[Stored items]
§

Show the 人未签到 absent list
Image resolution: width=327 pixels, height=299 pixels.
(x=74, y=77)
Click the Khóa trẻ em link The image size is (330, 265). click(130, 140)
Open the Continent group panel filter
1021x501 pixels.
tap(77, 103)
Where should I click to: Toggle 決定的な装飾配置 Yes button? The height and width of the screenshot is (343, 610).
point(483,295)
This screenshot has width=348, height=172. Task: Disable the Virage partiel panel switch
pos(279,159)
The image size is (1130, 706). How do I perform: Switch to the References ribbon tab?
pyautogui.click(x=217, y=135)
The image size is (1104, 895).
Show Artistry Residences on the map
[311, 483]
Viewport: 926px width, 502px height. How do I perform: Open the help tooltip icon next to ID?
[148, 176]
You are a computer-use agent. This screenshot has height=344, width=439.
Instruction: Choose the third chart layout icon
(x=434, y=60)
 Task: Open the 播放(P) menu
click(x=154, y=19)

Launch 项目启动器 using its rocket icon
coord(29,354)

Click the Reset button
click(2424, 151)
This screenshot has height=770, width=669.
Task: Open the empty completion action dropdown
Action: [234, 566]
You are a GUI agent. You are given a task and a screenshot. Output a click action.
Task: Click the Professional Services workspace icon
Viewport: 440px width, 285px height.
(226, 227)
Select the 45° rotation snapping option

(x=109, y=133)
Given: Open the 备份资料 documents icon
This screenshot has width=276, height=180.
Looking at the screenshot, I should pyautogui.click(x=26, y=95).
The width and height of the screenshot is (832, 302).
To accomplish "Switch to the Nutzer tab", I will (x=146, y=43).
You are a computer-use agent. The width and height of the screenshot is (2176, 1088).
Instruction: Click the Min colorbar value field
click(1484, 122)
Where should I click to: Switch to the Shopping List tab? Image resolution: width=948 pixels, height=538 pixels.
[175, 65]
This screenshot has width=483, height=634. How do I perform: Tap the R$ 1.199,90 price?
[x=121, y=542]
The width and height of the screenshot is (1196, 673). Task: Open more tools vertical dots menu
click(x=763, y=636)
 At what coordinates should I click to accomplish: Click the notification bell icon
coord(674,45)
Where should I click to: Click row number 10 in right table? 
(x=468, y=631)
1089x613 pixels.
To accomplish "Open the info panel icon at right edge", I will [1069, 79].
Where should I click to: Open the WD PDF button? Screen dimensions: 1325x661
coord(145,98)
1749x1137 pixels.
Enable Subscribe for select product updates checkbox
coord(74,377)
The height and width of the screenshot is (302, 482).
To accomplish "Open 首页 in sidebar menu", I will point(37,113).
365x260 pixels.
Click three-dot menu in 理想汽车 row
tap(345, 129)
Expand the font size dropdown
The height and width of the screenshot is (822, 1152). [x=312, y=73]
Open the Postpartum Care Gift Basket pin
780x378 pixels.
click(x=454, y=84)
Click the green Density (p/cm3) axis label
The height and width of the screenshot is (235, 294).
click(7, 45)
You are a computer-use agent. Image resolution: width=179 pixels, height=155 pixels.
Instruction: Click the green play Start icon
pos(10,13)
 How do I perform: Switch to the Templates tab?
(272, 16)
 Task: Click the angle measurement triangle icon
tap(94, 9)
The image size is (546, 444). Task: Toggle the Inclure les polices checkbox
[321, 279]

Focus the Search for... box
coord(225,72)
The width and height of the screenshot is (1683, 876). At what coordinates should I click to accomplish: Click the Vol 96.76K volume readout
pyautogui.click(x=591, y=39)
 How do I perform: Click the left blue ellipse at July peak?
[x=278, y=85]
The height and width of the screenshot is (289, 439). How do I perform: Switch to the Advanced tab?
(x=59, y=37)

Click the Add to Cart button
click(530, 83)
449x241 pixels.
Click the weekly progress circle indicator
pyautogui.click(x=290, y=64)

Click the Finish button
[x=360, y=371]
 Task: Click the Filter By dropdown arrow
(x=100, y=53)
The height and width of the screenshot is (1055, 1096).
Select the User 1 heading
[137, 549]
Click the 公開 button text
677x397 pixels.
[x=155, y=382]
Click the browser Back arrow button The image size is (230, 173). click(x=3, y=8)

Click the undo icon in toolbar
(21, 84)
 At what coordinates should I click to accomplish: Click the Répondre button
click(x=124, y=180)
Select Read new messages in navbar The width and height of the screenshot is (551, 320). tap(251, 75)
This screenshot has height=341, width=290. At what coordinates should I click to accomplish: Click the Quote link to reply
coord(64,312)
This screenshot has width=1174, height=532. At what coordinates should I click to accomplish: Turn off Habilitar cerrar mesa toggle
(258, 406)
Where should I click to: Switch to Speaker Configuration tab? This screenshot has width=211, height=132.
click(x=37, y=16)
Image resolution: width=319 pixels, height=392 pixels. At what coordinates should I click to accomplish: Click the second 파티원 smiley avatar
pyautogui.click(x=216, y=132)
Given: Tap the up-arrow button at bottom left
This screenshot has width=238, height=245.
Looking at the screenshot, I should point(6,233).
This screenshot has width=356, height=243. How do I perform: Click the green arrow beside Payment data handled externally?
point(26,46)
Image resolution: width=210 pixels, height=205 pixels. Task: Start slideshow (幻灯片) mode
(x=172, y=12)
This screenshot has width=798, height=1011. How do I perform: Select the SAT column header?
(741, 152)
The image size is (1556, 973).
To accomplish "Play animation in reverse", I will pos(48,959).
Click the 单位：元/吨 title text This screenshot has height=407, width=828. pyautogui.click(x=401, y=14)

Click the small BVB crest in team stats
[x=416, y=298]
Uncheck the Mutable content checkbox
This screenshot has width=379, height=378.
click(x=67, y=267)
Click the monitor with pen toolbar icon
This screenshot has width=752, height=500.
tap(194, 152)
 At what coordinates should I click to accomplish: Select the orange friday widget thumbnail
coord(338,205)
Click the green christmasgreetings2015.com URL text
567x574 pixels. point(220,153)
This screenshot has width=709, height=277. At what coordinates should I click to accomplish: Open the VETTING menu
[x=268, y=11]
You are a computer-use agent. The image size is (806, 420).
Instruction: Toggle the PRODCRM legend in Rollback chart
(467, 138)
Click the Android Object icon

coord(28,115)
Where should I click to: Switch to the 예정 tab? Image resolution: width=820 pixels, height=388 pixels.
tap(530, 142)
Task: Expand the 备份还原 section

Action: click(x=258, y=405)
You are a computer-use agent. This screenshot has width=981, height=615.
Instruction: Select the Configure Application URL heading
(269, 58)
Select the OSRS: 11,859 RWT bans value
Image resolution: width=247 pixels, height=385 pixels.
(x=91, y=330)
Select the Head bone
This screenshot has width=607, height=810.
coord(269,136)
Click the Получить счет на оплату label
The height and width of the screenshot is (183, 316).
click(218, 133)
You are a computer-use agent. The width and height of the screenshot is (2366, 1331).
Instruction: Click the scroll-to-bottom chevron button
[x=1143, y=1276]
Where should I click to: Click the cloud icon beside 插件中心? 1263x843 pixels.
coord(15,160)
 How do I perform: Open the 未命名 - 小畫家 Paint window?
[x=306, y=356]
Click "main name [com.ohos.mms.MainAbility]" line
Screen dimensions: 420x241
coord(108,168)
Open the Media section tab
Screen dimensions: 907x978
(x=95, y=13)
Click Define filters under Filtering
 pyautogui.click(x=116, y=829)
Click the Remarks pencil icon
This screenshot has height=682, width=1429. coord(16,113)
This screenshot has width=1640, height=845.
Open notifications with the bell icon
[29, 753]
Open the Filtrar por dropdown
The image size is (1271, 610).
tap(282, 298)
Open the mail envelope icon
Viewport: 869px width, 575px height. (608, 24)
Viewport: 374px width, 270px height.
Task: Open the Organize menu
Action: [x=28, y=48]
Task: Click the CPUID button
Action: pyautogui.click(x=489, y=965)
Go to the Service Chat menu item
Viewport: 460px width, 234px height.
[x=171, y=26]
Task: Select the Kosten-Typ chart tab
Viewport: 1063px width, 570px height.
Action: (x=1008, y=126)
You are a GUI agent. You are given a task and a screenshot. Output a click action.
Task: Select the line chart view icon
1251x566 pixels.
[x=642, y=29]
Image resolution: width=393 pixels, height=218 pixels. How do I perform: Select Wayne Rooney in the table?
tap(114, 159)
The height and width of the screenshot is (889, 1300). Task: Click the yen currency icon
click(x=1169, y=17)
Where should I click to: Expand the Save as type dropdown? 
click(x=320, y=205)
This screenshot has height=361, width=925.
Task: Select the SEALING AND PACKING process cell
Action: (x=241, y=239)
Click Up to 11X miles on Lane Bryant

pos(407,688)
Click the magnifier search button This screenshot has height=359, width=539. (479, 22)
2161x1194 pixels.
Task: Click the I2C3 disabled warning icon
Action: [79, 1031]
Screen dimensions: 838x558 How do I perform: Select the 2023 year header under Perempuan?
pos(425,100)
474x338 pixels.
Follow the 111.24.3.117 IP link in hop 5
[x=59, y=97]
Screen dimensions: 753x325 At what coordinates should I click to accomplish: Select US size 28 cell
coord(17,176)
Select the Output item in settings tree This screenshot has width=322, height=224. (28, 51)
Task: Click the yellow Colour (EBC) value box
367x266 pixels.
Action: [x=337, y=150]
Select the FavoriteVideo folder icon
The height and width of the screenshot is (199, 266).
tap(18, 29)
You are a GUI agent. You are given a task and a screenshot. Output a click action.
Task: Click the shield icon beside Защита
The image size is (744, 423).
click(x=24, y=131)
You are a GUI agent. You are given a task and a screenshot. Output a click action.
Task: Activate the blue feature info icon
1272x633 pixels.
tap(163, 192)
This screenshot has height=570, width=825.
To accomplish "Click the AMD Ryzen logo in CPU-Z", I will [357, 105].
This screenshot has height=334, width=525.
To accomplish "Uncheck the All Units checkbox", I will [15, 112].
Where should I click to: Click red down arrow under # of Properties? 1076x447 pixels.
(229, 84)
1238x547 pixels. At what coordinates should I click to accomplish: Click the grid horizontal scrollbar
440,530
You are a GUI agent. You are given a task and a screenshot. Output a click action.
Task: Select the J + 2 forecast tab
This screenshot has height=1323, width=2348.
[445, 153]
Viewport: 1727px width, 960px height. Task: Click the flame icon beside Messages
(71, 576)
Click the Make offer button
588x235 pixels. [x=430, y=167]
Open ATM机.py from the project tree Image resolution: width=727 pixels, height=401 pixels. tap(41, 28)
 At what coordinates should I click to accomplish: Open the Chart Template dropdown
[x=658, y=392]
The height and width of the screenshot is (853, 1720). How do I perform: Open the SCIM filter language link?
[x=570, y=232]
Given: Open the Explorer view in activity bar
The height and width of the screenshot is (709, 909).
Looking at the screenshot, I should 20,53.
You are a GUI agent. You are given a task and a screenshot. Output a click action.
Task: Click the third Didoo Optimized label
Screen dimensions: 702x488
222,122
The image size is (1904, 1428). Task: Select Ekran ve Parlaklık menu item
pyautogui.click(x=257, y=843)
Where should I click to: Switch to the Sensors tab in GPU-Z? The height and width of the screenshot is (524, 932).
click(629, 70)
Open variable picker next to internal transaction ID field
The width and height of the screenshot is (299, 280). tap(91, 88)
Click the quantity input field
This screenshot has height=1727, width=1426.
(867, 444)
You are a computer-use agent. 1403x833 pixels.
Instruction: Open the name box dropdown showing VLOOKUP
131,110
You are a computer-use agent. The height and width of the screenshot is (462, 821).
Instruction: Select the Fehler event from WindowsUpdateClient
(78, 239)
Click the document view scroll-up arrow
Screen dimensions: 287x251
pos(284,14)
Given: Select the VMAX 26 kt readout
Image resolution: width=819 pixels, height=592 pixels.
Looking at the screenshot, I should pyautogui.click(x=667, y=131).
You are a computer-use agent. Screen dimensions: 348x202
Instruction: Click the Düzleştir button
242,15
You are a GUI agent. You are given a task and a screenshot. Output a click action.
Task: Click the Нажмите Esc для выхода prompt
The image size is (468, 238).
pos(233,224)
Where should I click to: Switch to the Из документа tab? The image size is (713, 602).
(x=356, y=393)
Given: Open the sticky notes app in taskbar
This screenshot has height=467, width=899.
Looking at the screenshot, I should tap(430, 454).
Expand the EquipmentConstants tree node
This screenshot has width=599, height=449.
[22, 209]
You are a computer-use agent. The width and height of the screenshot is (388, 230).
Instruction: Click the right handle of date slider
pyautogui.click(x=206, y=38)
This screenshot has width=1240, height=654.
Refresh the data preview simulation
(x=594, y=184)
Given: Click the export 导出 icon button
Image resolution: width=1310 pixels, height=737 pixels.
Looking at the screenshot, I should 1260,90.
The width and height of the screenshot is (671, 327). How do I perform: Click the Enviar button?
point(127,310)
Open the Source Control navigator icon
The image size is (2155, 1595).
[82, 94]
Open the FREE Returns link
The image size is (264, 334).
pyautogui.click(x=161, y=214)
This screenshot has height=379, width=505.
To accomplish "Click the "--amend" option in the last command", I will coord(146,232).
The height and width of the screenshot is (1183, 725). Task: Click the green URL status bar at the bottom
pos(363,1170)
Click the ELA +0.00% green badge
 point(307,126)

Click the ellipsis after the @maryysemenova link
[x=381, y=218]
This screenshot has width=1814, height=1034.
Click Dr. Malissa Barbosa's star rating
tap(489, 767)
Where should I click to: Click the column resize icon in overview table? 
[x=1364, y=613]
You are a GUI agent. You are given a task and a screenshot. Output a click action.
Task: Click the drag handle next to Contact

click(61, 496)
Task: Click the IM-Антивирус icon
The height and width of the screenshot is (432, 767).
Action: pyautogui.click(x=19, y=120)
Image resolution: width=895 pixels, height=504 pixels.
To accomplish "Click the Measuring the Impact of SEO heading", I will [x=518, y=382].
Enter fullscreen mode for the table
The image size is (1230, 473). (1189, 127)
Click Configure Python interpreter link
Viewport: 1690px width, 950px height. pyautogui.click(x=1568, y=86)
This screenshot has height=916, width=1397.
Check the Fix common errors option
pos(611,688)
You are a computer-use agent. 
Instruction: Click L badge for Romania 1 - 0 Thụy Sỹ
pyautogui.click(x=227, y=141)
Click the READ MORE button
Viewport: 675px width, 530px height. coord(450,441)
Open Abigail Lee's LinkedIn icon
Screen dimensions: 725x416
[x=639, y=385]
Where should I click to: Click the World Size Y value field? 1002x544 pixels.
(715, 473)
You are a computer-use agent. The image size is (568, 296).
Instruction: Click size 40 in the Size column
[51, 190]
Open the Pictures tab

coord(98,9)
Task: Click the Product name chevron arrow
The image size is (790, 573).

§

Problem statement:
Pick out each line in the data above that contains the word "option" and copy those lines.

The result:
Select the 45° rotation snapping option
To accomplish "Click the "--amend" option in the last command", I will coord(146,232).
Check the Fix common errors option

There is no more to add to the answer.